To the northwest of Fort Monroe, the Town of Hampton had the misfortune to be attacked during the American Revolutionary War and burned down during the War of 1812 and the American Civil War. From the ruins of Hampton left by evacuating Confederates in 1861, "Contraband" slaves (formerly owned by Confederates and under a degree of Union protection) built the Grand Contraband Camp, the first self-contained African American community in the United States. A number of modern-day Hampton streets retain their names from that community. The large number of contraband slaves who sought the refuge of Fort Monroe and the Grand Contraband Camp led to educational efforts which eventually included establishment of Hampton University, site of the famous Emancipation Oak.

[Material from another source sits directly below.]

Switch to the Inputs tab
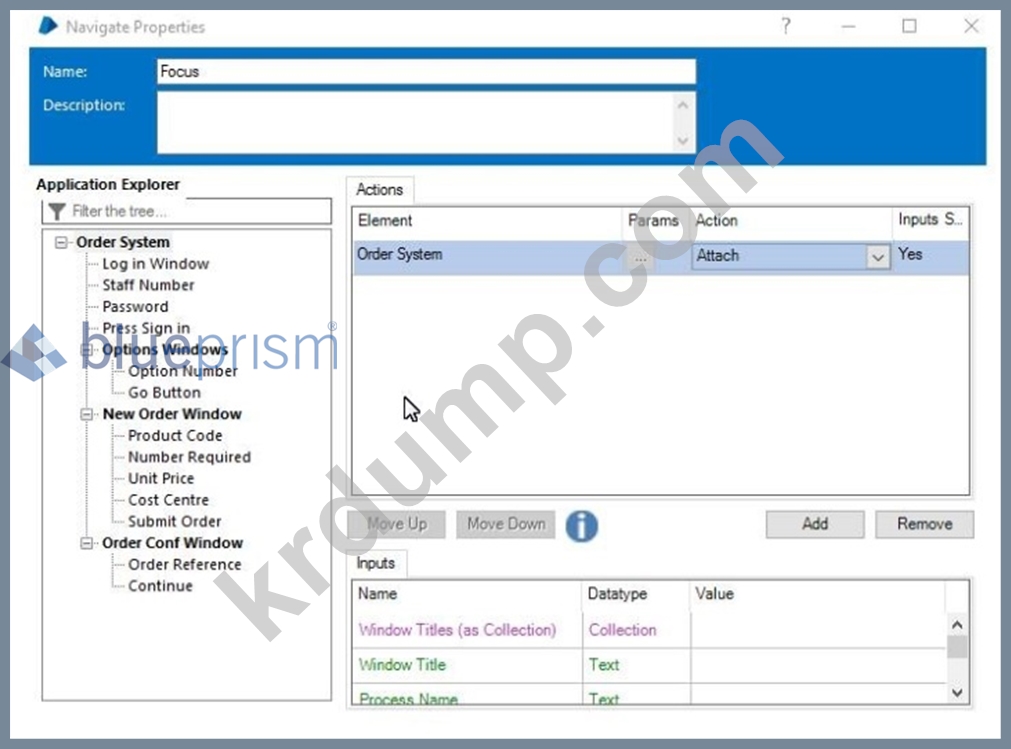This screenshot has height=749, width=1011. [x=376, y=563]
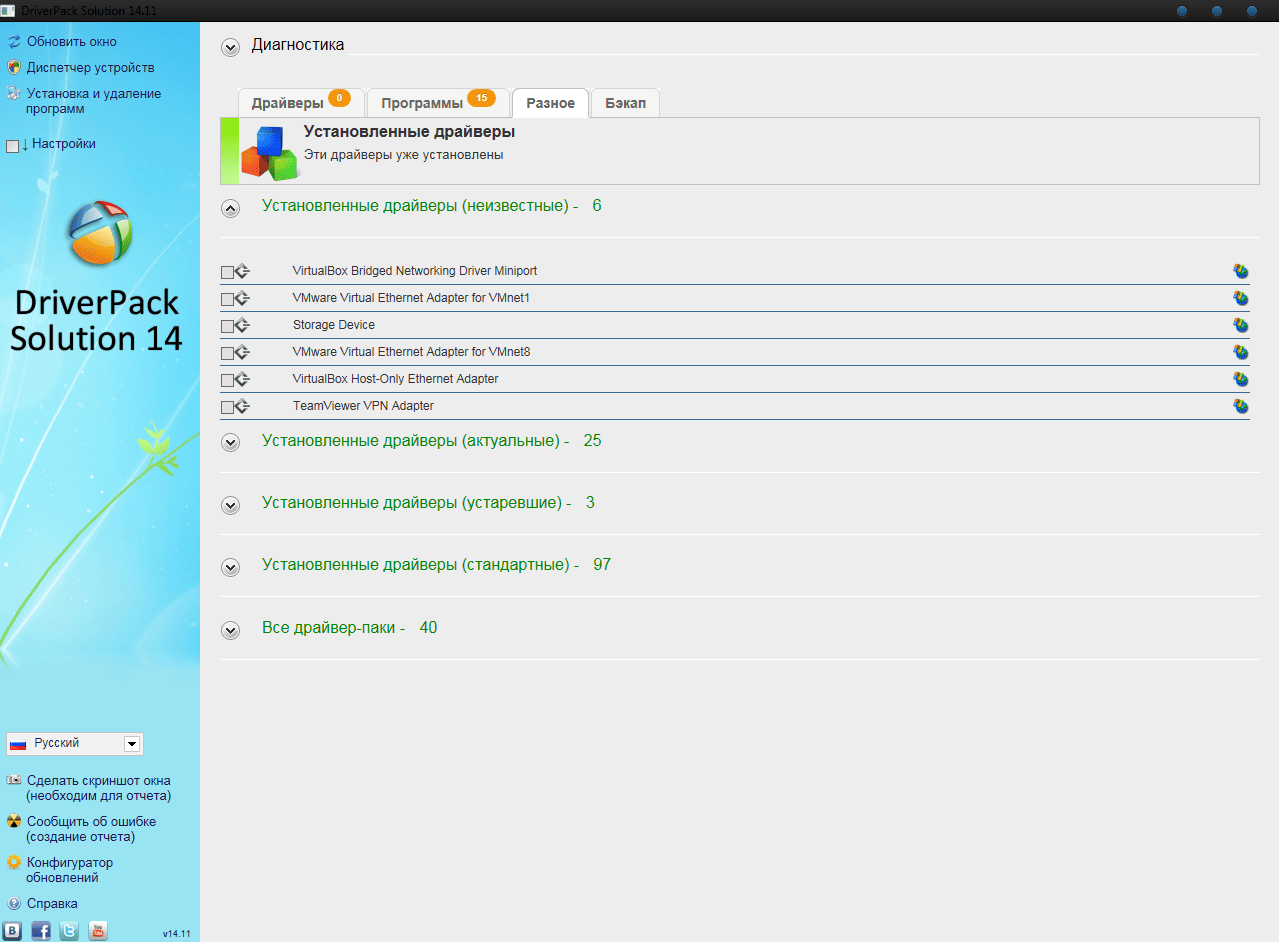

The original site of the Native American's Kecoughtan Settlement was near the present site of a Hampton Roads Transit facility. To the south of present-day Hampton, a small unrelated incorporated town also named Kecoughtan many years later and also located in Elizabeth City County was annexed by the city of Newport News in 1927. It is now part of that city's East End.
Hampton was incorporated as a city in 1849. On March 30, 1908, Hampton was separated from Elizabeth City County and became an independent city. However, it remained the county seat and continued to share many services with the county. On July 1, 1952, following approval of voters of each locality by referendum, the city of Hampton, the incorporated town of Phoebus and Elizabeth City County merged into the independent city of Hampton. It was the first of a series of political consolidations in the Hampton Roads region during the third quarter of the 20th century.
Hampton has a rich and extensive 20th-century military history – home of Langley Air Force Base, the nation's first military installation dedicated solely to air power and the home of the U.S. Air Force's 633rd Air Base Wing and 1st and 192nd Fighter Wings. Hampton has been a center of military aviation training, research and development for nearly a hundred years, from early prop planes and Zeppelins to rocket parts and advanced fighters. Its proximity to Norfolk means that Hampton has long been home to many Navy families. Together, many Air Force and Navy families in the Hampton area experienced significant losses in war and peacetime due to family members in combat and peacetime military accidents.
Fort Monroe was an active army base until its decommissioning on September 15, 2011. Shortly after, the fort was named a National Monument by President Barack Obama, on November 1.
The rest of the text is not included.